* [GIVEN REQUEST]: Convert the material starting at the line that has "Open player Seboso" and ending after the line that has "Looking at the screenshot, I should (1128, 658)." into a two-column CSV headed input and output. Give one row per pair, with the text in input and its answer in output, each field quoted and line breaks replaced by spaces.

** Start RAW RECORDS **

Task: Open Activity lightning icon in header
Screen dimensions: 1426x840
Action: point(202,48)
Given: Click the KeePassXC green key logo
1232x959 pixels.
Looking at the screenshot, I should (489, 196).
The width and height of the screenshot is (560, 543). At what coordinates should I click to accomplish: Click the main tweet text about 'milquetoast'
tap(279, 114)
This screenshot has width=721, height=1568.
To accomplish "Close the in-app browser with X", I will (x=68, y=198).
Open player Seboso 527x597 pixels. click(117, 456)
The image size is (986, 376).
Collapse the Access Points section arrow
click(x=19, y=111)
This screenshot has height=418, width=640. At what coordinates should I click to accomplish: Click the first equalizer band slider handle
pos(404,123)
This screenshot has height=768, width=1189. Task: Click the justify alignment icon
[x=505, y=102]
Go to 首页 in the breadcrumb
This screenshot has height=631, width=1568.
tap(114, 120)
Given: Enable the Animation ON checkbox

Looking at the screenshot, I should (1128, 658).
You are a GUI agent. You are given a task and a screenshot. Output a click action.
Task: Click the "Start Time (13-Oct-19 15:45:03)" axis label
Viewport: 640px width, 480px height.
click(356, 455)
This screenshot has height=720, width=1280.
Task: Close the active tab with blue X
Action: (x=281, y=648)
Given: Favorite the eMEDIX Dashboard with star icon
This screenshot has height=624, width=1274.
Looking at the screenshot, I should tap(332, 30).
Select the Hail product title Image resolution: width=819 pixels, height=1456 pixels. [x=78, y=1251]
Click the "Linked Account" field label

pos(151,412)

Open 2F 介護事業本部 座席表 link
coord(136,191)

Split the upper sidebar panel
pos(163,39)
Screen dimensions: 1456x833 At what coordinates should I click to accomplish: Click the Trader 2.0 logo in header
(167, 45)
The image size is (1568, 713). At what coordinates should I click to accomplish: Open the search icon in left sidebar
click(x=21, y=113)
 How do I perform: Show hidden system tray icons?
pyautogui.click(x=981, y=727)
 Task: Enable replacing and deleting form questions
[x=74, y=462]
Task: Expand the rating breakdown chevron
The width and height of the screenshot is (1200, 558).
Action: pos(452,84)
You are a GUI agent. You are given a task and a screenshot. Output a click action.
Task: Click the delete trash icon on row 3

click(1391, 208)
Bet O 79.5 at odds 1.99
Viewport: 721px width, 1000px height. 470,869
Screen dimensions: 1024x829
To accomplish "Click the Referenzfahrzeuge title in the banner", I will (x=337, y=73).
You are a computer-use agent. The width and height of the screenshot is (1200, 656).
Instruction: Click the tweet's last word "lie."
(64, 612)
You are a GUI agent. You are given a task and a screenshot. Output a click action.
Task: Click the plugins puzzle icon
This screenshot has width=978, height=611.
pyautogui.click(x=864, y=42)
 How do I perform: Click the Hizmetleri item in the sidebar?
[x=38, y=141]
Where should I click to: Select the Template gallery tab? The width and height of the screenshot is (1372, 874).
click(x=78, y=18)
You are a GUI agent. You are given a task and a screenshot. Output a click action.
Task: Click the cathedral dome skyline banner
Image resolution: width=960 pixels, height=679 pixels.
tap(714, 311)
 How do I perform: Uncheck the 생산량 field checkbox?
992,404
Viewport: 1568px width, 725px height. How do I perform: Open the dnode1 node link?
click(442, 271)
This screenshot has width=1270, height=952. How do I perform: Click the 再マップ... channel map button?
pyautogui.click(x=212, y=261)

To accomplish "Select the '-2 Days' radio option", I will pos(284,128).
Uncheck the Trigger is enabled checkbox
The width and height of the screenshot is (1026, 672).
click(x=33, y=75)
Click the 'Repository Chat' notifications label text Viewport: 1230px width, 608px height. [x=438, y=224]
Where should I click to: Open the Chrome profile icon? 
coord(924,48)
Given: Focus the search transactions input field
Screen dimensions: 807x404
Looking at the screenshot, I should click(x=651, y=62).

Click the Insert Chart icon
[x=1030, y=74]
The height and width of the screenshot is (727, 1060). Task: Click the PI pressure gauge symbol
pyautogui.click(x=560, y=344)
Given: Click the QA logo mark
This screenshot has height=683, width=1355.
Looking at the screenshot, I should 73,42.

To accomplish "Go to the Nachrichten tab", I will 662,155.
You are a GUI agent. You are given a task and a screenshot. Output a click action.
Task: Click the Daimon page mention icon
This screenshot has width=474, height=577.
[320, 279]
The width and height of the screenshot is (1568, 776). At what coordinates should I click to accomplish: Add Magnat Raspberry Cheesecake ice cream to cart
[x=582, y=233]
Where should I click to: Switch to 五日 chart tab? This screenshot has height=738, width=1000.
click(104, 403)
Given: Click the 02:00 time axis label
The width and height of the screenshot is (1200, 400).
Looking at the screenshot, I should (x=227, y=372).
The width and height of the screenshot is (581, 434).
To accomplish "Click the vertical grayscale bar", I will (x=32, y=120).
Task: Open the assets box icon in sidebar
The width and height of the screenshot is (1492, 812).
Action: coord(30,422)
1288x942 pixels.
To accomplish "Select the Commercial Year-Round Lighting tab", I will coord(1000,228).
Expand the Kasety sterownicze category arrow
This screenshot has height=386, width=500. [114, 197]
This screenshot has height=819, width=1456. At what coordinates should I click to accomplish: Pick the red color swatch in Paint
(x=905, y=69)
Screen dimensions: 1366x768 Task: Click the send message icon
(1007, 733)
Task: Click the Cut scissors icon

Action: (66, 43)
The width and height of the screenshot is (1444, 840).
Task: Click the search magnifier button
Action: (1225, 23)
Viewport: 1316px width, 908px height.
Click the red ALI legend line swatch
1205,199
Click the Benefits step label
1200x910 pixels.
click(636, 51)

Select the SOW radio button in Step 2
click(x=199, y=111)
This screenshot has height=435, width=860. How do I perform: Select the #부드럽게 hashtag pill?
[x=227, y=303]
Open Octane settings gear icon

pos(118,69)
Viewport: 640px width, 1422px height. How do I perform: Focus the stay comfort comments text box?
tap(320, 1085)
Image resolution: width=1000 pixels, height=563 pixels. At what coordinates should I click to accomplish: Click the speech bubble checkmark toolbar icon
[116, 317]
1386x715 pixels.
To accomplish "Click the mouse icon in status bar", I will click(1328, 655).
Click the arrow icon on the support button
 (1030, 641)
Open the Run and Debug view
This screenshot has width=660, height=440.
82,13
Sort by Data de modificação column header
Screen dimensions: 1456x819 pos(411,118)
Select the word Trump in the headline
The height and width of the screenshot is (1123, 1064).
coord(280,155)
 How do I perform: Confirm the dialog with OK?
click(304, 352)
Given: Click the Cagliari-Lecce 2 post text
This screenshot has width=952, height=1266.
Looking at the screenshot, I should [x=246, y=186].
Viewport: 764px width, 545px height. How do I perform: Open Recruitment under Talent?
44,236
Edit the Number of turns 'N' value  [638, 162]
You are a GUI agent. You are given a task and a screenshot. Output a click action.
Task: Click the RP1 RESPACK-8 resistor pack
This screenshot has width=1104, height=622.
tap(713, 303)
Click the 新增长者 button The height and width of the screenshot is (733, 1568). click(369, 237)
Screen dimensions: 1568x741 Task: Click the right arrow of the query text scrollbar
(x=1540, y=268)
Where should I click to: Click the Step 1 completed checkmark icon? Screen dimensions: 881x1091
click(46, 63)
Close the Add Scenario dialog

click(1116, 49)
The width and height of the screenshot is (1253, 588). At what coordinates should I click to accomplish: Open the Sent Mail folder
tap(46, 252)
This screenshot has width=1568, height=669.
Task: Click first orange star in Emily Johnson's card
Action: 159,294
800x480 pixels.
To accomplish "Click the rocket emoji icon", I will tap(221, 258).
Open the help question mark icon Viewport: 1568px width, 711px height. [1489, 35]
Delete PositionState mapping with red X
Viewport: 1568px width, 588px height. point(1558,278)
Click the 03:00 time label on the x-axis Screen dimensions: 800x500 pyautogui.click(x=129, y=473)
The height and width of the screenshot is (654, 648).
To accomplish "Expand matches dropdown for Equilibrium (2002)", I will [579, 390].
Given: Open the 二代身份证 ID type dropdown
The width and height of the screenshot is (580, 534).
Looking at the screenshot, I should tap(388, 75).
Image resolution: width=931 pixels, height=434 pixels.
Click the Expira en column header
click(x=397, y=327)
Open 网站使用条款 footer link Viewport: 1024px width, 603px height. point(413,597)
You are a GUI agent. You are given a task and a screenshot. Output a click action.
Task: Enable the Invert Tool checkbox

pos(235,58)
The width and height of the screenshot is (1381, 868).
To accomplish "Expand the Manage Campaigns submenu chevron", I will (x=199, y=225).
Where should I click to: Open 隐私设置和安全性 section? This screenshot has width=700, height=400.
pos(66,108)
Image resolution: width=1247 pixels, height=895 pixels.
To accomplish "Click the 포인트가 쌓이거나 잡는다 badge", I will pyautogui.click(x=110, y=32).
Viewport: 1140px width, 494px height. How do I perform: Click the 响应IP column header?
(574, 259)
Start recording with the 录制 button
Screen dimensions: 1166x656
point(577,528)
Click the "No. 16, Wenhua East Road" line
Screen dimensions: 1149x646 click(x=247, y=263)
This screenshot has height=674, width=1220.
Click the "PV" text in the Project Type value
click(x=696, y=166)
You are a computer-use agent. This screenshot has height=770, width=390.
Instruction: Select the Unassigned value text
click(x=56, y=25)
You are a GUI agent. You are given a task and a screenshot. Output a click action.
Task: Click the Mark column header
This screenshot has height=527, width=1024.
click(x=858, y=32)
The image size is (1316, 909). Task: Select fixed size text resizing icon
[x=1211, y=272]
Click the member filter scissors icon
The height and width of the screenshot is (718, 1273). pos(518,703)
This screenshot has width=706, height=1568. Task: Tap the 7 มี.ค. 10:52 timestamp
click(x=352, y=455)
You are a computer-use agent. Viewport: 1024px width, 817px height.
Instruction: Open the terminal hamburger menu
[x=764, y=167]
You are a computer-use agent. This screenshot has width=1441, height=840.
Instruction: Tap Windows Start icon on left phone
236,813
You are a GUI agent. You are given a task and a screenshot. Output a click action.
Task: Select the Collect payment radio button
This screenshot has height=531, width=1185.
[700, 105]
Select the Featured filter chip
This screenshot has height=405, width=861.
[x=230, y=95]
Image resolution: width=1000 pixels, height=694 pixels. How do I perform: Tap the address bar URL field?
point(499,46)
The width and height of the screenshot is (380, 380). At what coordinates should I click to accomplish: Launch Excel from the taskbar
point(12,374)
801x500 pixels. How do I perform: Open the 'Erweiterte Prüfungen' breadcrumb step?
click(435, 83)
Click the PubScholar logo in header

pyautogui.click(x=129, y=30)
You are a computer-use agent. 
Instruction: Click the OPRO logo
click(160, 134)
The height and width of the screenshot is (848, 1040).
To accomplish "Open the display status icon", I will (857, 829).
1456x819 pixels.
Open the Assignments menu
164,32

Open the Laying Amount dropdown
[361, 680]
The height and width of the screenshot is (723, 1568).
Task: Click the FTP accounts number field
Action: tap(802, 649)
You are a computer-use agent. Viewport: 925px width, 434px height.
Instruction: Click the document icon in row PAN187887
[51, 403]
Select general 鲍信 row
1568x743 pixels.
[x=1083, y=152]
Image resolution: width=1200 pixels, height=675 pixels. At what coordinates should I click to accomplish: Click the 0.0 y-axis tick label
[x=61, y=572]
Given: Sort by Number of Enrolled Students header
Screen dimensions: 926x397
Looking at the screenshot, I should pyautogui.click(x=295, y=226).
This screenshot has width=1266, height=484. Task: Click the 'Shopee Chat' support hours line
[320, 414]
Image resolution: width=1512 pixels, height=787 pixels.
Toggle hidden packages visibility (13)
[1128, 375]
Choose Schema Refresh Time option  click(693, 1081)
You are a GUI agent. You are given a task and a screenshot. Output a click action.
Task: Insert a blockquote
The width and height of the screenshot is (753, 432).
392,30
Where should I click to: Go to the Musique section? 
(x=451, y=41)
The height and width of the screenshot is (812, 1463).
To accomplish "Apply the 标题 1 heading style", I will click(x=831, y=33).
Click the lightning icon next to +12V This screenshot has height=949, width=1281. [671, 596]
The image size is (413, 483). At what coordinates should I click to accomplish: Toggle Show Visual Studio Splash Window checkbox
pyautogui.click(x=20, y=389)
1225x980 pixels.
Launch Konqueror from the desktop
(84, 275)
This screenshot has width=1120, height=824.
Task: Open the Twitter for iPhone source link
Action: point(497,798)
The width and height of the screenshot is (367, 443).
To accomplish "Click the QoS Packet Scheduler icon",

** End RAW RECORDS **

* [THE REPLY]:
input,output
"Open player Seboso 527x597 pixels.","click(117, 456)"
"The image size is (986, 376). Collapse the Access Points section arrow","click(x=19, y=111)"
"This screenshot has height=418, width=640. At what coordinates should I click to accomplish: Click the first equalizer band slider handle","pos(404,123)"
"This screenshot has height=768, width=1189. Task: Click the justify alignment icon","[x=505, y=102]"
"Go to 首页 in the breadcrumb This screenshot has height=631, width=1568.","tap(114, 120)"
"Given: Enable the Animation ON checkbox","Looking at the screenshot, I should (1128, 658)."